Prompt :: Copy out the entries exactly. Print them in full.

-- Records for processing follows --

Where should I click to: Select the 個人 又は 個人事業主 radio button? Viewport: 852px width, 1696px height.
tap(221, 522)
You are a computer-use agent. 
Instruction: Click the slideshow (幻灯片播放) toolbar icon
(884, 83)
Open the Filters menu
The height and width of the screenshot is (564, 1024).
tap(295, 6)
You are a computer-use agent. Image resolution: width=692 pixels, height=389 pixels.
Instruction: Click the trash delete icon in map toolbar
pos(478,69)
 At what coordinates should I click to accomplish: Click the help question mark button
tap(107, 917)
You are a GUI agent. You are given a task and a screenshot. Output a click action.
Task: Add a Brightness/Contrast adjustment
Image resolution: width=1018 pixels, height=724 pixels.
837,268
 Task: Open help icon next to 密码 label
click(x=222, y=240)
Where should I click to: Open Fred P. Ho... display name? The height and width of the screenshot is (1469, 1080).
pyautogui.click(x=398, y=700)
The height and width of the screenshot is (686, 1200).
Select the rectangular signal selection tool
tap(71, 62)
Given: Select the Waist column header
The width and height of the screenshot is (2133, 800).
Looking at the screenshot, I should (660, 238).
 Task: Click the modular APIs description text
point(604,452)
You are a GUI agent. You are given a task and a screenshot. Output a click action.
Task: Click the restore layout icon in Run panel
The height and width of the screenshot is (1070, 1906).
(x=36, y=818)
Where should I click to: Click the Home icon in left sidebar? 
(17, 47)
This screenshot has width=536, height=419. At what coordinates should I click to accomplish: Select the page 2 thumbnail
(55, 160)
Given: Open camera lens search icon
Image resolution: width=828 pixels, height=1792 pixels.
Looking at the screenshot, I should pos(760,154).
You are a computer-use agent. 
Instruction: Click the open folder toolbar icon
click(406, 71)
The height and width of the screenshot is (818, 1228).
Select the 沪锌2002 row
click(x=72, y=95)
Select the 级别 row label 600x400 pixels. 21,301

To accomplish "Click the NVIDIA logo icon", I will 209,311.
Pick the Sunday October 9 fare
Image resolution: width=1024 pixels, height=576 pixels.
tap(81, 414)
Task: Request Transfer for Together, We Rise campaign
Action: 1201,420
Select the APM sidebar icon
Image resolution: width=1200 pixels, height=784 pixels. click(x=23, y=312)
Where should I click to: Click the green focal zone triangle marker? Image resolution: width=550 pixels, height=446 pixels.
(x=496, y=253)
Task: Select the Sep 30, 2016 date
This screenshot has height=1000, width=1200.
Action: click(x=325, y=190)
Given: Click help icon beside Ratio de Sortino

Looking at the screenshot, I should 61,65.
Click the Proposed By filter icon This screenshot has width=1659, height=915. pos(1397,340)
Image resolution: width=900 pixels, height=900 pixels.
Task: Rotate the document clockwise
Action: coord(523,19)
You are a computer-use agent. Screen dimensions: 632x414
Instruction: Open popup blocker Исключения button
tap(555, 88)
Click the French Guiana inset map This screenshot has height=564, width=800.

-- Records for processing concluded --

Result for this exercise ::
Where should I click to: Select the 個人 又は 個人事業主 radio button? Viewport: 852px width, 1696px height.
tap(221, 522)
You are a computer-use agent. 
Instruction: Click the slideshow (幻灯片播放) toolbar icon
(884, 83)
Open the Filters menu
The height and width of the screenshot is (564, 1024).
tap(295, 6)
You are a computer-use agent. Image resolution: width=692 pixels, height=389 pixels.
Instruction: Click the trash delete icon in map toolbar
pos(478,69)
 At what coordinates should I click to accomplish: Click the help question mark button
tap(107, 917)
You are a GUI agent. You are given a task and a screenshot. Output a click action.
Task: Add a Brightness/Contrast adjustment
Image resolution: width=1018 pixels, height=724 pixels.
837,268
 Task: Open help icon next to 密码 label
click(x=222, y=240)
Where should I click to: Open Fred P. Ho... display name? The height and width of the screenshot is (1469, 1080).
pyautogui.click(x=398, y=700)
The height and width of the screenshot is (686, 1200).
Select the rectangular signal selection tool
tap(71, 62)
Given: Select the Waist column header
The width and height of the screenshot is (2133, 800).
Looking at the screenshot, I should (660, 238).
 Task: Click the modular APIs description text
point(604,452)
You are a GUI agent. You are given a task and a screenshot. Output a click action.
Task: Click the restore layout icon in Run panel
The height and width of the screenshot is (1070, 1906).
(x=36, y=818)
Where should I click to: Click the Home icon in left sidebar? 
(17, 47)
This screenshot has width=536, height=419. At what coordinates should I click to accomplish: Select the page 2 thumbnail
(55, 160)
Given: Open camera lens search icon
Image resolution: width=828 pixels, height=1792 pixels.
Looking at the screenshot, I should pos(760,154).
You are a computer-use agent. 
Instruction: Click the open folder toolbar icon
click(406, 71)
The height and width of the screenshot is (818, 1228).
Select the 沪锌2002 row
click(x=72, y=95)
Select the 级别 row label 600x400 pixels. 21,301

To accomplish "Click the NVIDIA logo icon", I will 209,311.
Pick the Sunday October 9 fare
Image resolution: width=1024 pixels, height=576 pixels.
tap(81, 414)
Task: Request Transfer for Together, We Rise campaign
Action: 1201,420
Select the APM sidebar icon
Image resolution: width=1200 pixels, height=784 pixels. click(x=23, y=312)
Where should I click to: Click the green focal zone triangle marker? Image resolution: width=550 pixels, height=446 pixels.
(x=496, y=253)
Task: Select the Sep 30, 2016 date
This screenshot has height=1000, width=1200.
Action: click(x=325, y=190)
Given: Click help icon beside Ratio de Sortino

Looking at the screenshot, I should 61,65.
Click the Proposed By filter icon This screenshot has width=1659, height=915. pos(1397,340)
Image resolution: width=900 pixels, height=900 pixels.
Task: Rotate the document clockwise
Action: coord(523,19)
You are a computer-use agent. Screen dimensions: 632x414
Instruction: Open popup blocker Исключения button
tap(555, 88)
Click the French Guiana inset map This screenshot has height=564, width=800.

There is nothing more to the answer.